Under the terms of the merger agreement, BMS, through a subsidiary, will acquire all of the outstanding shares of Mirati common stock at a price of $58.00 per share in cash representing a 52% premium to the 30-day VWAP as of the unaffected October 4, 2023 close, for a total equity value of $4.8 billion corresponding to an enterprise value of approximately $3.7 billion, which accounts for approximately $1.1 billion of Mirati cash.

Each Mirati stockholder will also receive one non-tradeable CVR per Mirati share, which will entitle its holder to receive a one-time potential payment of $12.00 in cash, for a total value of approximately $1.0 billion, upon acceptance by U.S. FDA of a new drug application for MRTX1719 for the treatment of either locally advanced or metastatic NSCLC in patients who have received no more than two prior lines of systemic therapy within seven years after the closing of the merger, subject to the terms and conditions contained in a contingent value rights agreement detailing the terms of the CVR.

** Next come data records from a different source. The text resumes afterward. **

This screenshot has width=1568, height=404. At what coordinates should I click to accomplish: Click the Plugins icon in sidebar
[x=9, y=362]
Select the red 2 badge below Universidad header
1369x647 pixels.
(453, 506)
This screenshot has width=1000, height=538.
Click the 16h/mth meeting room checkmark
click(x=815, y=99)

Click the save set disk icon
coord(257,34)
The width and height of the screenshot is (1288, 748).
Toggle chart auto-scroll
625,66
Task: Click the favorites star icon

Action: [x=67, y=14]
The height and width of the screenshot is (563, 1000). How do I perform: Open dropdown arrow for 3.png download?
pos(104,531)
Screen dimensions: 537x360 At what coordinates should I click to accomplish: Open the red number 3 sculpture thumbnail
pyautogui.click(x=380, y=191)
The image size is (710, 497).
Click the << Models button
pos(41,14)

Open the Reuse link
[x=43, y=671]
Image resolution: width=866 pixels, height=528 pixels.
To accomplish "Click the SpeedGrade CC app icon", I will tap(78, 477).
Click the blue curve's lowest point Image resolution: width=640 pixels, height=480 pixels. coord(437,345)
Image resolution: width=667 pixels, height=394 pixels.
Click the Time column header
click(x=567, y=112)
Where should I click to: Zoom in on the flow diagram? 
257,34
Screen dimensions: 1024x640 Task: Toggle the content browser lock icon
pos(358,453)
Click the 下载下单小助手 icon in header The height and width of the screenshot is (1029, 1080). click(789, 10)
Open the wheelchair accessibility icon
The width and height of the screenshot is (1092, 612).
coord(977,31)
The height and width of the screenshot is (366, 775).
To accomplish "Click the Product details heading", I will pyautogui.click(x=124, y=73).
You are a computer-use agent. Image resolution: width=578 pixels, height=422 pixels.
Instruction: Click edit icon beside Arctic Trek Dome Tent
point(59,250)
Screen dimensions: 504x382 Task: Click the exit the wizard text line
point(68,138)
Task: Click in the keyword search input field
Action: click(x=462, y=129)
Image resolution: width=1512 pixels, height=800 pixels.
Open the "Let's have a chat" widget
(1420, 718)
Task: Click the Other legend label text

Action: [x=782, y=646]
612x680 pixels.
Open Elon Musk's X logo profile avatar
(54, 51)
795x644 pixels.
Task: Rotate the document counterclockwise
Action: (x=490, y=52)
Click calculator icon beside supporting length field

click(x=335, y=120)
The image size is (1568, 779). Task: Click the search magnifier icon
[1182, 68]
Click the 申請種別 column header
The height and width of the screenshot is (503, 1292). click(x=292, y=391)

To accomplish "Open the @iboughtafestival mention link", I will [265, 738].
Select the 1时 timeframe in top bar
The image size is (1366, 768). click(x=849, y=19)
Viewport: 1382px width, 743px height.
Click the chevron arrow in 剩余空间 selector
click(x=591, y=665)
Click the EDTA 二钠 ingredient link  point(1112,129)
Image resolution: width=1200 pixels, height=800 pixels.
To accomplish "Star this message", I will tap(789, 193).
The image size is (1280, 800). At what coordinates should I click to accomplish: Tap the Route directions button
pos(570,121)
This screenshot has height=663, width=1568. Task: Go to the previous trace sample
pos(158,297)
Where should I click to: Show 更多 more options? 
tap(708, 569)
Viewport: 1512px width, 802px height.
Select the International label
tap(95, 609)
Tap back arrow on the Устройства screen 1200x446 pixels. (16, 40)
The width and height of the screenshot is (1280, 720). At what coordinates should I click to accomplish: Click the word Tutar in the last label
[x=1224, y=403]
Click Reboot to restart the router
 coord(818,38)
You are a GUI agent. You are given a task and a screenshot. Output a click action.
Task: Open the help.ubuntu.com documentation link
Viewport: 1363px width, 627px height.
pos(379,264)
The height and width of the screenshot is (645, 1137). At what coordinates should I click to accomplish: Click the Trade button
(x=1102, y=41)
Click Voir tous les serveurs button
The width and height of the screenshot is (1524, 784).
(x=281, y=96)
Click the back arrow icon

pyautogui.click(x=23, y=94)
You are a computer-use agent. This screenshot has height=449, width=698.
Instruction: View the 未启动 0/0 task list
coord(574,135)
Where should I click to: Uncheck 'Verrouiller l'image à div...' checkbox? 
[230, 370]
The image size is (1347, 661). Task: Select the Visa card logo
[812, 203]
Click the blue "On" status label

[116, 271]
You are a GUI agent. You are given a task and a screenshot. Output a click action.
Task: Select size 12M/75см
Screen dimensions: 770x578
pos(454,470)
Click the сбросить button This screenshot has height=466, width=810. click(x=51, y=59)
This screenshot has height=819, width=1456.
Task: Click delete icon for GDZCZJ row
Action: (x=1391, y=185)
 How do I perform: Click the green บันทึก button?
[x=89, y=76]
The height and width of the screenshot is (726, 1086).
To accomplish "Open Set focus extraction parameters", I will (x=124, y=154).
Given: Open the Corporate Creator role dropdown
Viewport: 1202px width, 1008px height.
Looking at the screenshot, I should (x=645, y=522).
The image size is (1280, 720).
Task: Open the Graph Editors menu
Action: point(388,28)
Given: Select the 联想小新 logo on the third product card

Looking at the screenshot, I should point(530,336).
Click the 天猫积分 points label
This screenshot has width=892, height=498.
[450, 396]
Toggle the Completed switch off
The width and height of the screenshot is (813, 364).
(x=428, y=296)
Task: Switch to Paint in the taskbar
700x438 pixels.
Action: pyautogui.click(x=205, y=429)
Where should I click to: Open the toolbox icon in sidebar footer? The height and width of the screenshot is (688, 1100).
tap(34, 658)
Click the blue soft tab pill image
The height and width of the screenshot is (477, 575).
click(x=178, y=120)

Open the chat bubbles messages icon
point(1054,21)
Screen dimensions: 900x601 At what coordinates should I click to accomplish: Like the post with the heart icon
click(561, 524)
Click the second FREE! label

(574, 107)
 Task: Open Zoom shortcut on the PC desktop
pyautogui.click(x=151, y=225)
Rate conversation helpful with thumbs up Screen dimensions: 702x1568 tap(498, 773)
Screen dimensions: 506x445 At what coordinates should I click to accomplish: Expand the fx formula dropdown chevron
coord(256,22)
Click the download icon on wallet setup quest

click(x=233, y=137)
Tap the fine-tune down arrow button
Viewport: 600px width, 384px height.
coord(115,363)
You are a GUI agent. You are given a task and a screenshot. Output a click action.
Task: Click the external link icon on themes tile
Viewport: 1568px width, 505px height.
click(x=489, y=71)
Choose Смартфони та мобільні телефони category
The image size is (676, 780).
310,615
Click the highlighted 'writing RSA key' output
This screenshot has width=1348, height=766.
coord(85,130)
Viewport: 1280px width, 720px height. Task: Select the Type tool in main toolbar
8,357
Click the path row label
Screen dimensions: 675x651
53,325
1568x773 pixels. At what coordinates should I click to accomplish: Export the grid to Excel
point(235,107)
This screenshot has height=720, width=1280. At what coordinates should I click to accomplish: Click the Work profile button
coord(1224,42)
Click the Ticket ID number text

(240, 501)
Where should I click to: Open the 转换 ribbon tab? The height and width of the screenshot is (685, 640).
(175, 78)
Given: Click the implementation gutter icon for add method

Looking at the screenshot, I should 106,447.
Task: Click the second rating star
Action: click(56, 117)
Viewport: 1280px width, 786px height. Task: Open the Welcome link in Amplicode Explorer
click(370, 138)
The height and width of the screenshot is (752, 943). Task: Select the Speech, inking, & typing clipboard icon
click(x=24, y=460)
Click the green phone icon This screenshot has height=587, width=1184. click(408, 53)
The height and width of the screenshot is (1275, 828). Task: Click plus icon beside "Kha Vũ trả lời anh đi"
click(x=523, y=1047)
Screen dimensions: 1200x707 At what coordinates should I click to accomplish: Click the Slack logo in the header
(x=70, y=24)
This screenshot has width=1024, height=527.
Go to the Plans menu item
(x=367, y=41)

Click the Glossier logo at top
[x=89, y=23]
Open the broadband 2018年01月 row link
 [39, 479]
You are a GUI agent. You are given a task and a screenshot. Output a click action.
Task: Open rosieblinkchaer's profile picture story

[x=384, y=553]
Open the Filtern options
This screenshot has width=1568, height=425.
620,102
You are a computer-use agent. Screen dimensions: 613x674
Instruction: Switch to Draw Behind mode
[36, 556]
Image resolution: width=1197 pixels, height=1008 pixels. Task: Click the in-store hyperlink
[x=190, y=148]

The transaction is anticipated to close by the first half of 2024, subject to fulfillment of customary closing conditions, including approval of Mirati’s stockholders and receipt of required regulatory approvals.

Bristol Myers Squibb expects to finance the acquisition with a combination of cash and debt.

Evercore Inc. and Morgan Stanley & Co. LLC are serving as financial advisors to Bristol Myers Squibb, and Kirkland & Ellis LLP is serving as legal counsel. Centerview Partners LLC is serving as financial advisor to Mirati, and Skadden, Arps, Slate, Meagher & Flom LLP is serving as legal counsel.